I am headed to more unknown circumstances, but at least I’m closer to where I want to be. There are a lot of people that chose the safe route and I don’t blame them. I don’t blame anyone for wanting to be safe at home. Me, on the other hand, I chose to risk the safety of my apartment in Kuwait because I am moving toward something that I want. Sometimes staying safe is the best thing you can do. Sometimes you have to take a chance. No one can really tell you what the best thing to do because we are all in the same boat and do not know what’s going to happen. An opportunity presented itself and I decided to take it. That was my choice and I’m willing to face the consequences. While there are a lot of negative things that can happen, there are also a lot of positives.

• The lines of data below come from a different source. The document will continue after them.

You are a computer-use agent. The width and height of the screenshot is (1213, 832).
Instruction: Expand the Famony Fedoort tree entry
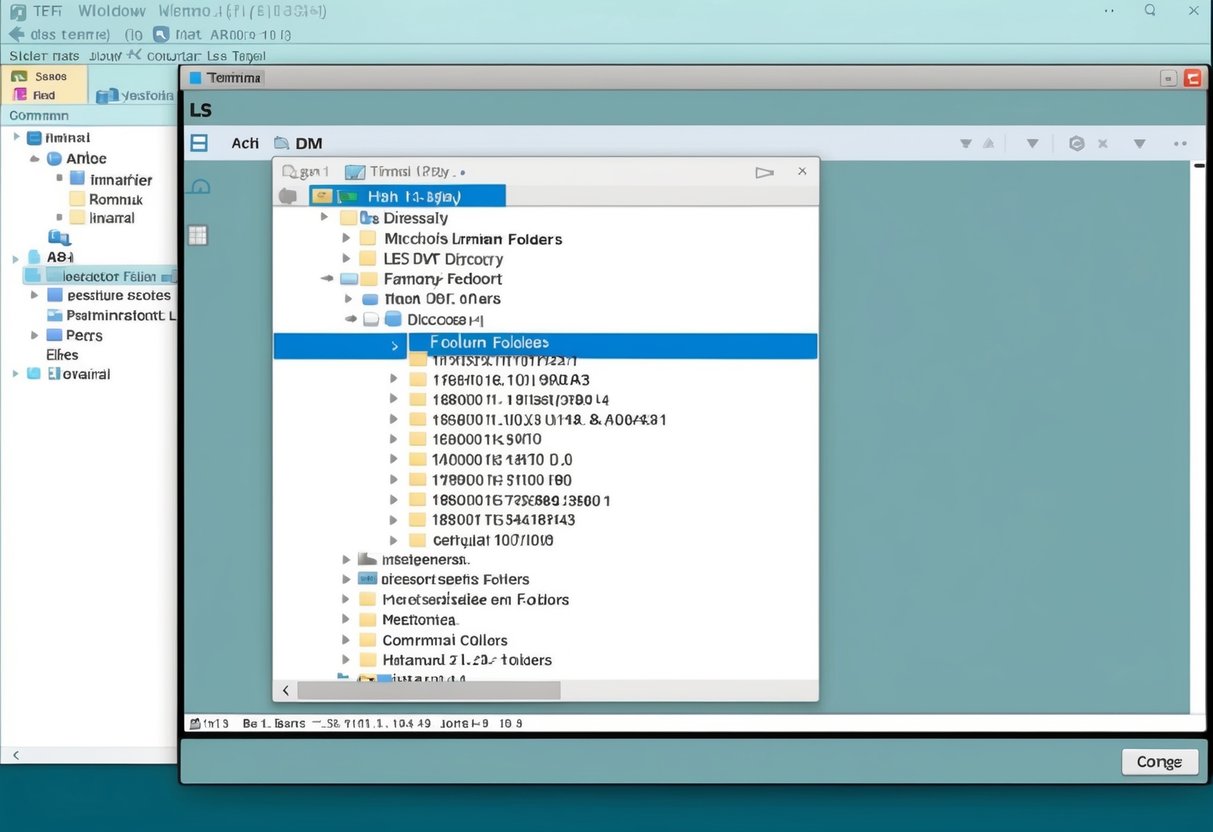326,278
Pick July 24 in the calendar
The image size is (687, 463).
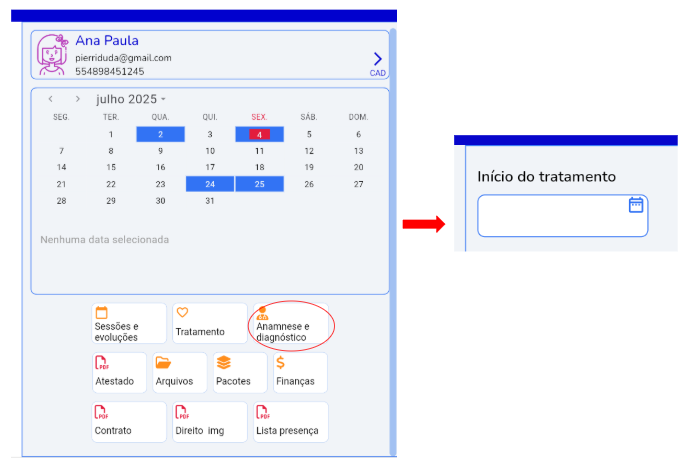pos(210,184)
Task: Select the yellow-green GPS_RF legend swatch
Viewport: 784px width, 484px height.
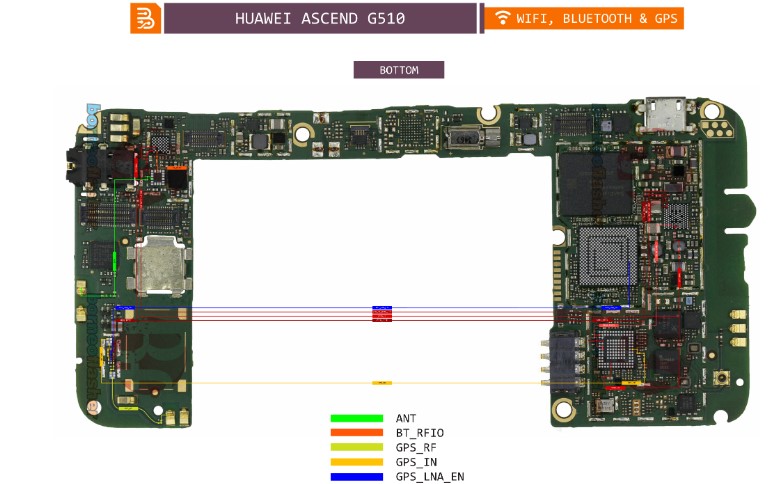Action: (x=357, y=447)
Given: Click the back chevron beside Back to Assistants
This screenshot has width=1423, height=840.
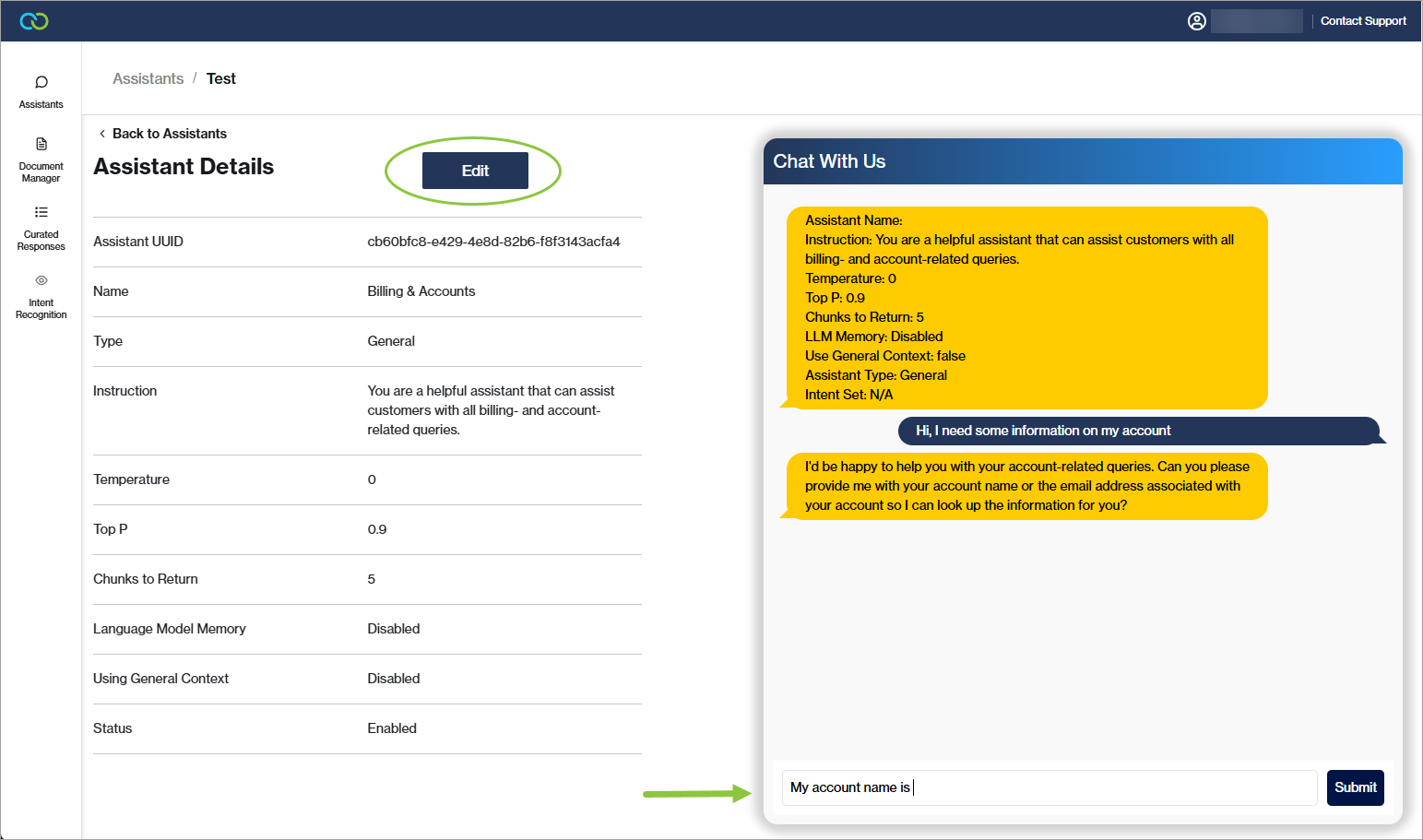Looking at the screenshot, I should click(x=101, y=134).
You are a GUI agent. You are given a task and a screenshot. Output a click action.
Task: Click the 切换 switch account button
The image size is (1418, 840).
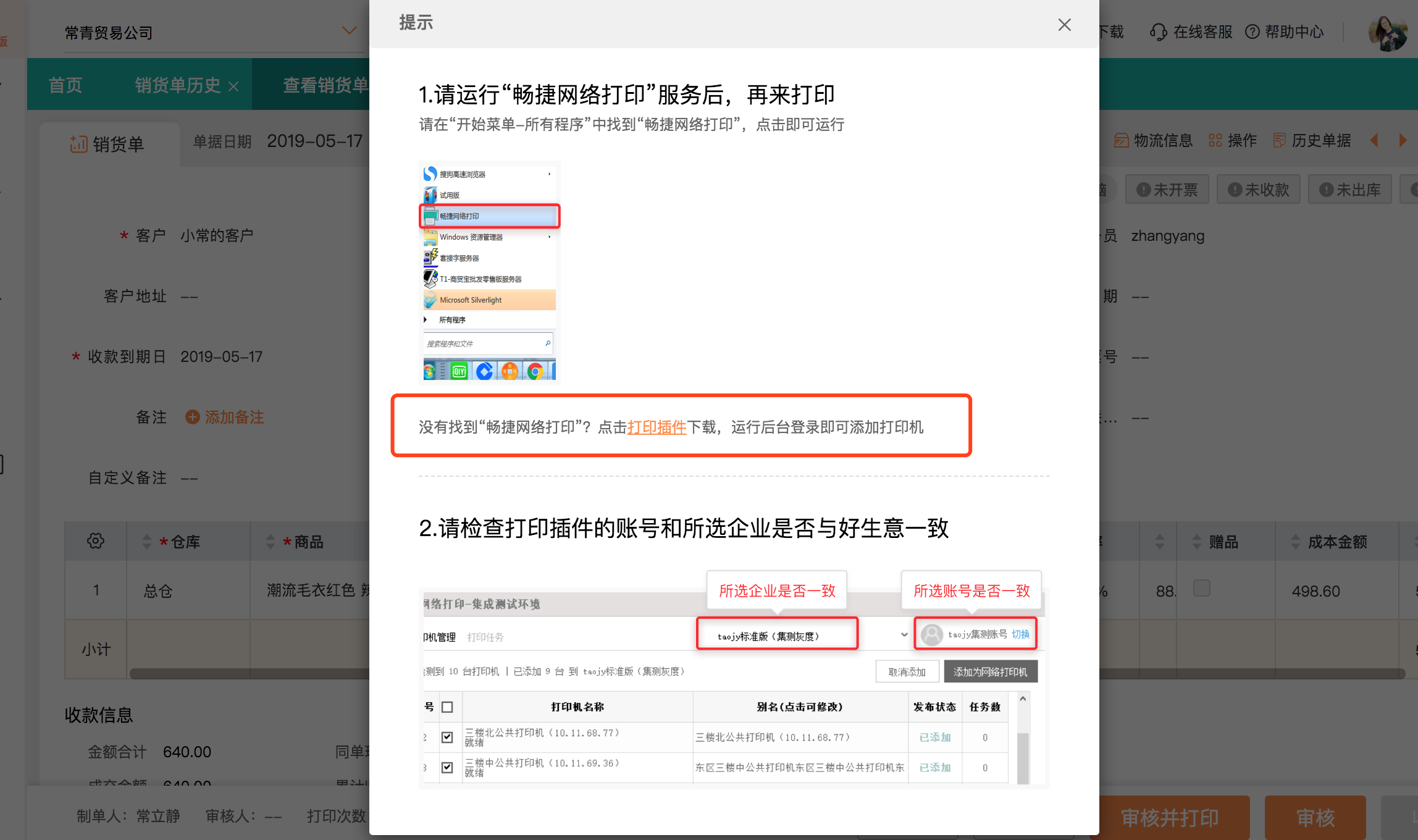click(1023, 633)
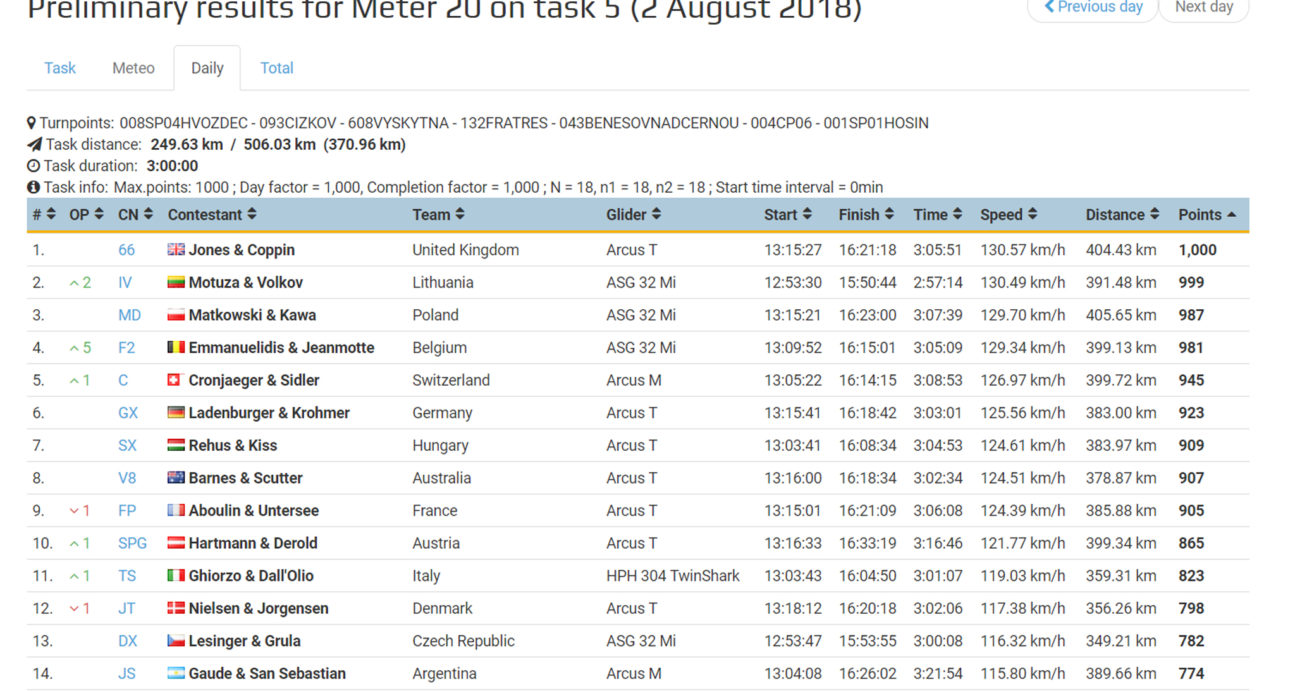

Life as we know it has changed. We are facing a pandemic. Thousands of people are dying a day. The take away is to adapt. Change is uncomfortable but if it means staying healthily it is good. I now this sounds ironic coming from the person that is taking a flight to be with her boyfriend, but I mean it. We have to stay safe during these times and be our best selves. Crack jokes if that’s your thing, take steps to relax and decompress if that’s what you want, binge watch Netflix shows until you make a new dent in the couch. Do whatever you have to do to keep yourself together. Eventually things will get back to normal and everything will be ok.